# WHAT YOU WILL DO:
Go through the listing and write out all of it exactly.
***** EXERCISE MATERIALS
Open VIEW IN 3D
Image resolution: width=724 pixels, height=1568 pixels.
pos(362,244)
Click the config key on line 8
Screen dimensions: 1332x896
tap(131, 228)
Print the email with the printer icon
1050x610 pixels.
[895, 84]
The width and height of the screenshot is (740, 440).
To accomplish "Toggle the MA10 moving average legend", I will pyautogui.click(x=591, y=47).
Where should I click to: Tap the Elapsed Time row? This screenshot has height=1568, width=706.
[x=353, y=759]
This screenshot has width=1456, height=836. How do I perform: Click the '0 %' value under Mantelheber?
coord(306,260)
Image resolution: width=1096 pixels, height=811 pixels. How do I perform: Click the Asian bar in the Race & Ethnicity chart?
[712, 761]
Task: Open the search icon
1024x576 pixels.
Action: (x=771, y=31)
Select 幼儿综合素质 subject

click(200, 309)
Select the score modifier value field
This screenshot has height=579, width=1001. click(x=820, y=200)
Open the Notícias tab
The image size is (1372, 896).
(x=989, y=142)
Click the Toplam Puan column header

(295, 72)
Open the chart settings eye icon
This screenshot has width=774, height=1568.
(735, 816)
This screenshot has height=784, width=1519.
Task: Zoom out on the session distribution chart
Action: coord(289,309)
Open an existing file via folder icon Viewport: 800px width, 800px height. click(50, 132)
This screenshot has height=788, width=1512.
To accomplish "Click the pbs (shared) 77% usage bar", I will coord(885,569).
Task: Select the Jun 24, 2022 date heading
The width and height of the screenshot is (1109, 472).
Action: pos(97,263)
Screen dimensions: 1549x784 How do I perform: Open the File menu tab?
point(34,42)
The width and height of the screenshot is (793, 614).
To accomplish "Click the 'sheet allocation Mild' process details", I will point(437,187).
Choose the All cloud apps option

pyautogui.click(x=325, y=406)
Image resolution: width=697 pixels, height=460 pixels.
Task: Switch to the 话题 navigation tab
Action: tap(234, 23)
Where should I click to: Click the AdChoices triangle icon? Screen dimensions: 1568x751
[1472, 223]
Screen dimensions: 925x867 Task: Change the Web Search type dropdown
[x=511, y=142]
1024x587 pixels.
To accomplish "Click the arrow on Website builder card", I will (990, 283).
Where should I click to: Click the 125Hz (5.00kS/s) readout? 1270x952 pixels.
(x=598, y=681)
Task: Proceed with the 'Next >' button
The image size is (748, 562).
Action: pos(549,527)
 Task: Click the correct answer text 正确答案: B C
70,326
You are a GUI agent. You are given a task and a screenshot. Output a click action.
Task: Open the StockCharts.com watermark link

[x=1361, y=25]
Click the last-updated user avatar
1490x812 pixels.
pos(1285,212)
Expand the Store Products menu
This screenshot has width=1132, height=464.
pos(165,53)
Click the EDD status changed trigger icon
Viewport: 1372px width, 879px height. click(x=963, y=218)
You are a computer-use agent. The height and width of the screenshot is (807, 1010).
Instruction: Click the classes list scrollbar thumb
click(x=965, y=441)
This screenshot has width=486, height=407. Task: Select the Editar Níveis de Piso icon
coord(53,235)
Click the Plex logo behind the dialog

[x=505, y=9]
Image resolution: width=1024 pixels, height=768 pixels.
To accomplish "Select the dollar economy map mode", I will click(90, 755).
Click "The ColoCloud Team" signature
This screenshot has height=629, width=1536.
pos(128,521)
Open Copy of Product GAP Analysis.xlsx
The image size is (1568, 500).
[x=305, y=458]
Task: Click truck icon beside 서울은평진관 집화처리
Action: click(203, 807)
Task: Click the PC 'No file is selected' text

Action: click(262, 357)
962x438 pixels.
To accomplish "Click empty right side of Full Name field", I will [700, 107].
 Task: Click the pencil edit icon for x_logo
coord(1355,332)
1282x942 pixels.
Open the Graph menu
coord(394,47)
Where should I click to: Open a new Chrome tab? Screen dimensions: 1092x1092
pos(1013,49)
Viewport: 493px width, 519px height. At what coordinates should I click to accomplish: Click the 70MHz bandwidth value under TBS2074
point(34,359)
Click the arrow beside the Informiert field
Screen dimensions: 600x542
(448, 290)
**********
# ANSWER TO THE EXERCISE:
Open VIEW IN 3D
Image resolution: width=724 pixels, height=1568 pixels.
pos(362,244)
Click the config key on line 8
Screen dimensions: 1332x896
tap(131, 228)
Print the email with the printer icon
1050x610 pixels.
[895, 84]
The width and height of the screenshot is (740, 440).
To accomplish "Toggle the MA10 moving average legend", I will pyautogui.click(x=591, y=47).
Where should I click to: Tap the Elapsed Time row? This screenshot has height=1568, width=706.
[x=353, y=759]
This screenshot has width=1456, height=836. How do I perform: Click the '0 %' value under Mantelheber?
coord(306,260)
Image resolution: width=1096 pixels, height=811 pixels. How do I perform: Click the Asian bar in the Race & Ethnicity chart?
[712, 761]
Task: Open the search icon
1024x576 pixels.
Action: (x=771, y=31)
Select 幼儿综合素质 subject

click(200, 309)
Select the score modifier value field
This screenshot has height=579, width=1001. click(x=820, y=200)
Open the Notícias tab
The image size is (1372, 896).
(x=989, y=142)
Click the Toplam Puan column header

(295, 72)
Open the chart settings eye icon
This screenshot has width=774, height=1568.
(735, 816)
This screenshot has height=784, width=1519.
Task: Zoom out on the session distribution chart
Action: coord(289,309)
Open an existing file via folder icon Viewport: 800px width, 800px height. click(50, 132)
This screenshot has height=788, width=1512.
To accomplish "Click the pbs (shared) 77% usage bar", I will coord(885,569).
Task: Select the Jun 24, 2022 date heading
The width and height of the screenshot is (1109, 472).
Action: pos(97,263)
Screen dimensions: 1549x784 How do I perform: Open the File menu tab?
point(34,42)
The width and height of the screenshot is (793, 614).
To accomplish "Click the 'sheet allocation Mild' process details", I will point(437,187).
Choose the All cloud apps option

pyautogui.click(x=325, y=406)
Image resolution: width=697 pixels, height=460 pixels.
Task: Switch to the 话题 navigation tab
Action: tap(234, 23)
Where should I click to: Click the AdChoices triangle icon? Screen dimensions: 1568x751
[1472, 223]
Screen dimensions: 925x867 Task: Change the Web Search type dropdown
[x=511, y=142]
1024x587 pixels.
To accomplish "Click the arrow on Website builder card", I will (990, 283).
Where should I click to: Click the 125Hz (5.00kS/s) readout? 1270x952 pixels.
(x=598, y=681)
Task: Proceed with the 'Next >' button
The image size is (748, 562).
Action: pos(549,527)
 Task: Click the correct answer text 正确答案: B C
70,326
You are a GUI agent. You are given a task and a screenshot. Output a click action.
Task: Open the StockCharts.com watermark link

[x=1361, y=25]
Click the last-updated user avatar
1490x812 pixels.
pos(1285,212)
Expand the Store Products menu
This screenshot has width=1132, height=464.
pos(165,53)
Click the EDD status changed trigger icon
Viewport: 1372px width, 879px height. click(x=963, y=218)
You are a computer-use agent. The height and width of the screenshot is (807, 1010).
Instruction: Click the classes list scrollbar thumb
click(x=965, y=441)
This screenshot has width=486, height=407. Task: Select the Editar Níveis de Piso icon
coord(53,235)
Click the Plex logo behind the dialog

[x=505, y=9]
Image resolution: width=1024 pixels, height=768 pixels.
To accomplish "Select the dollar economy map mode", I will click(90, 755).
Click "The ColoCloud Team" signature
This screenshot has height=629, width=1536.
pos(128,521)
Open Copy of Product GAP Analysis.xlsx
The image size is (1568, 500).
[x=305, y=458]
Task: Click truck icon beside 서울은평진관 집화처리
Action: click(203, 807)
Task: Click the PC 'No file is selected' text

Action: click(262, 357)
962x438 pixels.
To accomplish "Click empty right side of Full Name field", I will [700, 107].
 Task: Click the pencil edit icon for x_logo
coord(1355,332)
1282x942 pixels.
Open the Graph menu
coord(394,47)
Where should I click to: Open a new Chrome tab? Screen dimensions: 1092x1092
pos(1013,49)
Viewport: 493px width, 519px height. At what coordinates should I click to accomplish: Click the 70MHz bandwidth value under TBS2074
point(34,359)
Click the arrow beside the Informiert field
Screen dimensions: 600x542
(448, 290)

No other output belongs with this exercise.